Over the past several decades, wearable exoskeletons had become a common part of our daily lives [2–6]. Many improvements have been made over the last decade, resulting in enhanced novel materials, as well as methods for alignment and fitting to the human wearer, as well as having biosensing and biofeedback capability. The most important design requirement for wearable exoskeleton devices is safety and is usually achieved through some form of mechanical range stopper or through the design itself [7]. The key approach is to design the wearable device with its rotation axis to coincide with that of the human joint so as to mimic its workspace. This way, even though there is a failure on the device controller, the exoskeleton will not force the user to move in an unnatural manner, resulting in damage to his limbs. There are a few ways in which one could achieve this. The most common manner is to match the joint centers directly [8]. However, this approach requires structural space on the side of the limbs. Alternatively, a remote center of rotation can be considered [9,10]. Alignment and adjustment for human limb size plays a significant challenge for the design of these devices as well [11].

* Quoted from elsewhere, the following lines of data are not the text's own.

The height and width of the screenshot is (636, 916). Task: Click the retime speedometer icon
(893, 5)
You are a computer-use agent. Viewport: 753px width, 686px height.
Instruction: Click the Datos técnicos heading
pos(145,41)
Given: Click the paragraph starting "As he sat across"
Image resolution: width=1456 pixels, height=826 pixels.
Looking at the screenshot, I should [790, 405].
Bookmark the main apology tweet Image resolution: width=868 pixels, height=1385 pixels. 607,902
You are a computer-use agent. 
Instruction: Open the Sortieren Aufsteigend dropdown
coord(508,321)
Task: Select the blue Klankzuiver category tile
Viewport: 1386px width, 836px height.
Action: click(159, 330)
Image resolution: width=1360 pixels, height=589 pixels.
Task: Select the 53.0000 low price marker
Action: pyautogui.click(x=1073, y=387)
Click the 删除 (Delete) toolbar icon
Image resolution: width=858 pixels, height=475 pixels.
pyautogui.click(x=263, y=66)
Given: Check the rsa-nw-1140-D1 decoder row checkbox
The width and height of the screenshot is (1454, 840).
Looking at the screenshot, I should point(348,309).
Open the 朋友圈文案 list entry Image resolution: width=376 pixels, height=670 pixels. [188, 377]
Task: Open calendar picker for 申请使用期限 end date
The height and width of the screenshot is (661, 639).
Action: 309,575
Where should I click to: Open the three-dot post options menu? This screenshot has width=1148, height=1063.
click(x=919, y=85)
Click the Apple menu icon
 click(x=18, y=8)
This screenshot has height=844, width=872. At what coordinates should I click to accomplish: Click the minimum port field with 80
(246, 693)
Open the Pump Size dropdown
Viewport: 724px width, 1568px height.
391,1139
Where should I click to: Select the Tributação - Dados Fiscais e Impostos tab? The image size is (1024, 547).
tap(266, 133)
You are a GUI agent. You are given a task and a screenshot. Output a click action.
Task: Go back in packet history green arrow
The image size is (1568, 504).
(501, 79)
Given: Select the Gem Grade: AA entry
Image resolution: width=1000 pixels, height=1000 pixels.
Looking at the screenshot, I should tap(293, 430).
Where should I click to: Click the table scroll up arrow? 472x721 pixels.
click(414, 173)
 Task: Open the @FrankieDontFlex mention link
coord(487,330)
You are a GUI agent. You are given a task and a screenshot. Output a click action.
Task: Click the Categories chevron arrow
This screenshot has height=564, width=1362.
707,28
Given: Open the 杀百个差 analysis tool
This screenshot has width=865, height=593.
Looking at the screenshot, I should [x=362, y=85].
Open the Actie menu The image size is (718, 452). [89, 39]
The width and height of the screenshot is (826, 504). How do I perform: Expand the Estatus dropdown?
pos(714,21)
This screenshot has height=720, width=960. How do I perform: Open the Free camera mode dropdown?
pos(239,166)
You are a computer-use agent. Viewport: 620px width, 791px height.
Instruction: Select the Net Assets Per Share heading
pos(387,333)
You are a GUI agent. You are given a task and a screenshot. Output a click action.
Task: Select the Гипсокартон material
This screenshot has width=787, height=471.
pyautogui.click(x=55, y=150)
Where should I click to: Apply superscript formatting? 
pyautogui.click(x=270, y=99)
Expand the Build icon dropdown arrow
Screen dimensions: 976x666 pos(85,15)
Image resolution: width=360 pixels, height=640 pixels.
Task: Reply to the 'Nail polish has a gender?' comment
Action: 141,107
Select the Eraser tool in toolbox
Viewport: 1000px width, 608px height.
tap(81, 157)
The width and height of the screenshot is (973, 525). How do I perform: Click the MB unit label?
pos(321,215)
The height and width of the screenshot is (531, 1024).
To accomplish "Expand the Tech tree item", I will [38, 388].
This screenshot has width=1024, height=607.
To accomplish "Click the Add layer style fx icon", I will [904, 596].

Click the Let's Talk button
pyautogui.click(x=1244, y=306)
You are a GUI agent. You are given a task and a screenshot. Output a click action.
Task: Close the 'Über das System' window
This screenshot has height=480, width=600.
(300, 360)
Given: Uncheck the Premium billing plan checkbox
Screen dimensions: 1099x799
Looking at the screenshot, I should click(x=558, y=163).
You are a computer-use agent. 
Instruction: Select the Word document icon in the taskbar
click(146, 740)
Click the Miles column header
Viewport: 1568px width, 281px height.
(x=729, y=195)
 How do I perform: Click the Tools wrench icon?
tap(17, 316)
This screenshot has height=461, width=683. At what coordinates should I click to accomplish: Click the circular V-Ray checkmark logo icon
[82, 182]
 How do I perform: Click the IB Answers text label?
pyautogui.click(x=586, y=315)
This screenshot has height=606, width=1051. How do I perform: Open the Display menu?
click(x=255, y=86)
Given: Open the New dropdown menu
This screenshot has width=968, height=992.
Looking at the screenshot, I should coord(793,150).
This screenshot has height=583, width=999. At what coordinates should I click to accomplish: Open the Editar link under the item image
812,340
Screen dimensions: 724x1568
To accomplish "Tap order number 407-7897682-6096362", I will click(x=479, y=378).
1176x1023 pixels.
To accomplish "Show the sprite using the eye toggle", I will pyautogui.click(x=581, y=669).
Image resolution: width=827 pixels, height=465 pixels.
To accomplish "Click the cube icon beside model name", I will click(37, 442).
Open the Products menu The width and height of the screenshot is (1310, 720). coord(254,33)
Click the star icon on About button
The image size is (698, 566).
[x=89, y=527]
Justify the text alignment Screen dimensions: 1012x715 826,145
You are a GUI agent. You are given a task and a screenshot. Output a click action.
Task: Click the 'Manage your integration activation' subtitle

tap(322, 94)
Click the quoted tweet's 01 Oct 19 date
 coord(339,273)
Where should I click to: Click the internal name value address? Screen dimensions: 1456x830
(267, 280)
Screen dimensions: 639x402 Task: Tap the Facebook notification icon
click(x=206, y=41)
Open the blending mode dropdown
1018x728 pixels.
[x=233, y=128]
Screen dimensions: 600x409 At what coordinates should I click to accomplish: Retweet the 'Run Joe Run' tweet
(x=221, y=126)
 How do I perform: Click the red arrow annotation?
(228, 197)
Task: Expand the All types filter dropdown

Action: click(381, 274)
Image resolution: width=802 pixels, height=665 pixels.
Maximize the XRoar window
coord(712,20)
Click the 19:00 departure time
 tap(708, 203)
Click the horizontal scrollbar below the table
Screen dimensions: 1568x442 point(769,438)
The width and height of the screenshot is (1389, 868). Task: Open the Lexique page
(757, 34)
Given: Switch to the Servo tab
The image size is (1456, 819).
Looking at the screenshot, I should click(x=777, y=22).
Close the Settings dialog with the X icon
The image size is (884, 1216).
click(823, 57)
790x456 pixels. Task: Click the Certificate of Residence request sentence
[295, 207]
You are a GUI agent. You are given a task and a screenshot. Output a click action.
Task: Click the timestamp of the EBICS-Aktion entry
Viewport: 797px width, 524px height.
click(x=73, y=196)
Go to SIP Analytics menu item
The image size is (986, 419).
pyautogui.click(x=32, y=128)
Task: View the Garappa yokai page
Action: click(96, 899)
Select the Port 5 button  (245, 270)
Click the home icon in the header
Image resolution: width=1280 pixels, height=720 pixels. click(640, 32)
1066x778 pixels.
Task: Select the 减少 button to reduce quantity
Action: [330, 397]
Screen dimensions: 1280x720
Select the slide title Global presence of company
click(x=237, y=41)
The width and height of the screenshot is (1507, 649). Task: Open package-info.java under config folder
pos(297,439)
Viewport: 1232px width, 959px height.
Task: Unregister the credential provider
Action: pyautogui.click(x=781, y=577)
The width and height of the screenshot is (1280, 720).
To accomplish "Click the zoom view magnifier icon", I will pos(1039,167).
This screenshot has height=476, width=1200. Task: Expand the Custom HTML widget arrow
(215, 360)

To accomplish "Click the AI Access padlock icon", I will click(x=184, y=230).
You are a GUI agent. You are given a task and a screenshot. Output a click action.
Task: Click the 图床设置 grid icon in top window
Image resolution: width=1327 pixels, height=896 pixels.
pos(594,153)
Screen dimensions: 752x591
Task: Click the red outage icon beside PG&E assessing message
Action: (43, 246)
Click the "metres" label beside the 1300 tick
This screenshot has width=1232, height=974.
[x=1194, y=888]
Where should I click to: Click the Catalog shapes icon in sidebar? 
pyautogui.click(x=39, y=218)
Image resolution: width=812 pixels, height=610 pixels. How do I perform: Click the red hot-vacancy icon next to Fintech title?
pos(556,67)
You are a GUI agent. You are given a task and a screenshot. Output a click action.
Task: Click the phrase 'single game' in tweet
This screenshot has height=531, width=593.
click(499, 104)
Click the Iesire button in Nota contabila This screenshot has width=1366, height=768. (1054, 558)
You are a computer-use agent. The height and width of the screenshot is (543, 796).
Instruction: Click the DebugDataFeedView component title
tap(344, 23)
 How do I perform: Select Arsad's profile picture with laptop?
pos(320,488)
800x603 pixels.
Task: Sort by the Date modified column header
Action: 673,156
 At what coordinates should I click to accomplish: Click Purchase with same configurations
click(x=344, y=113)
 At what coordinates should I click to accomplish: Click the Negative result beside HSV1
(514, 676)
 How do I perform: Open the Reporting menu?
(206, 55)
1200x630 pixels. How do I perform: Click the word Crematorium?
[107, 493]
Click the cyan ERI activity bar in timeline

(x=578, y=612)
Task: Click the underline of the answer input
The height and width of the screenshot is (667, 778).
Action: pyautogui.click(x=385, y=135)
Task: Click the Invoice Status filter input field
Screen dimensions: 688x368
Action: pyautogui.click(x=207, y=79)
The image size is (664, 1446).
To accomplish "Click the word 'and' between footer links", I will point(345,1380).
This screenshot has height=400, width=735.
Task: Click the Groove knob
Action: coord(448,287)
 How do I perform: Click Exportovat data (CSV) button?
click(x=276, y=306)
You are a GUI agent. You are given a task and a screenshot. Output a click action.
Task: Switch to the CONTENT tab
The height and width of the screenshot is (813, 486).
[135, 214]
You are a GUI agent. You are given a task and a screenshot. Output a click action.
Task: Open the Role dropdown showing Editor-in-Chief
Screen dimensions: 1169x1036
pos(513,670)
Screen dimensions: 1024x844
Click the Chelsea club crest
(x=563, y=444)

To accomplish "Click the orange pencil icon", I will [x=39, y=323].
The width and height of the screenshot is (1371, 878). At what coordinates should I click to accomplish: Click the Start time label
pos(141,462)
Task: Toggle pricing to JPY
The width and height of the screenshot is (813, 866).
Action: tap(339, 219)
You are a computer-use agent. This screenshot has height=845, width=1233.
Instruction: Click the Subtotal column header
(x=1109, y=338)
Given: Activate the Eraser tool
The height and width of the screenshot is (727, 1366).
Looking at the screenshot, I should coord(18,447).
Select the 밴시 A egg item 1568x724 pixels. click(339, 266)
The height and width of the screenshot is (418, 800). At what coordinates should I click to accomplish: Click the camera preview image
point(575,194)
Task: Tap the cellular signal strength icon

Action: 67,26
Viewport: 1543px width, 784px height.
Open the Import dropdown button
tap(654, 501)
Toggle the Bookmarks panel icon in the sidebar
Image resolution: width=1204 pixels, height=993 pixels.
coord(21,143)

Besides safety, the overall weight of the wearable device also plays an important role in the design. Hence, there has been a desire to minimize the number of actuators, due to the constraints on size and mass as well as the greater reliability and lower cost of simplified mechanical components. This has been accomplished by coupling the motion of multiple joints, with many designs having fewer actuators than degrees-of-freedom. Such devices termed “underactuated” have shown significant benefits in grasping applications, due to the passive adaptability between the degrees-of-freedom. Under certain conditions, the unconstrained freedoms allow these devices the ability to conform to the environment shape, without any need for sensing. Two general types of under-actuated wearable exoskeleton have been proposed in previous works. The first group is based on tendon-driven systems [12,13], while the second group is based on mechanical linkages [14]. Tendon-driven exoskeletons can be usually designed with compact size and dexterous operation. However, these systems lead to friction and elasticity issues during operation [15–17] and are generally limited to small grasping forces. Linkage mechanisms on the other hand are preferable for applications in which high stability and large grasping forces are required [18–20].

It is important to note that while most of the exoskeleton devices in literature show satisfactory performance, there still does not exist a methodology for the task-orientated design of linkage-based systems that made use of the anatomical structure. The aforementioned highlights the need for the development of design techniques for underactuated and passive linkage skeletal structures that are sized according to the wearers limb dimensions. In this paper, we extend upon our work in Robson and Soh [21] to eight bar sliders and formulate a synthesis procedure to determine the limb dimensions. In the following, we will show that the ability to first identify the desired human motions and then mathematically describe them as physiological task, using higher order motion task specifications, makes it possible to create mechanical limbs with minimal number of actuators. Here, we would like to note that unlike other wearable device design techniques that use parallel mechanical linkages [22–24], we offer a novel alternative approach: a geometric design process to create wearable devices that incorporate anthropometric backbone chain and physiological task for performing contact task such as grasping. This includes all aspects of the geometric design process, from physiological task acquisition, anthropometric backbone chain specification with imprecision due to human skin tissue movement taken into account, dimensional synthesis, linkage topology, and linkage assessment.

## The Geometric Design Process

Our motion generation for wearable hand device can be described by the flow chart shown in Fig. 2. It consists of anthropometric backbone chain specification, physiological task specification, dimensional synthesis, linkage topology selection, and design candidate evaluation. This process is applied to each of the 3R limb (in black) as shown in Fig. 1 to yield a wearable hand device.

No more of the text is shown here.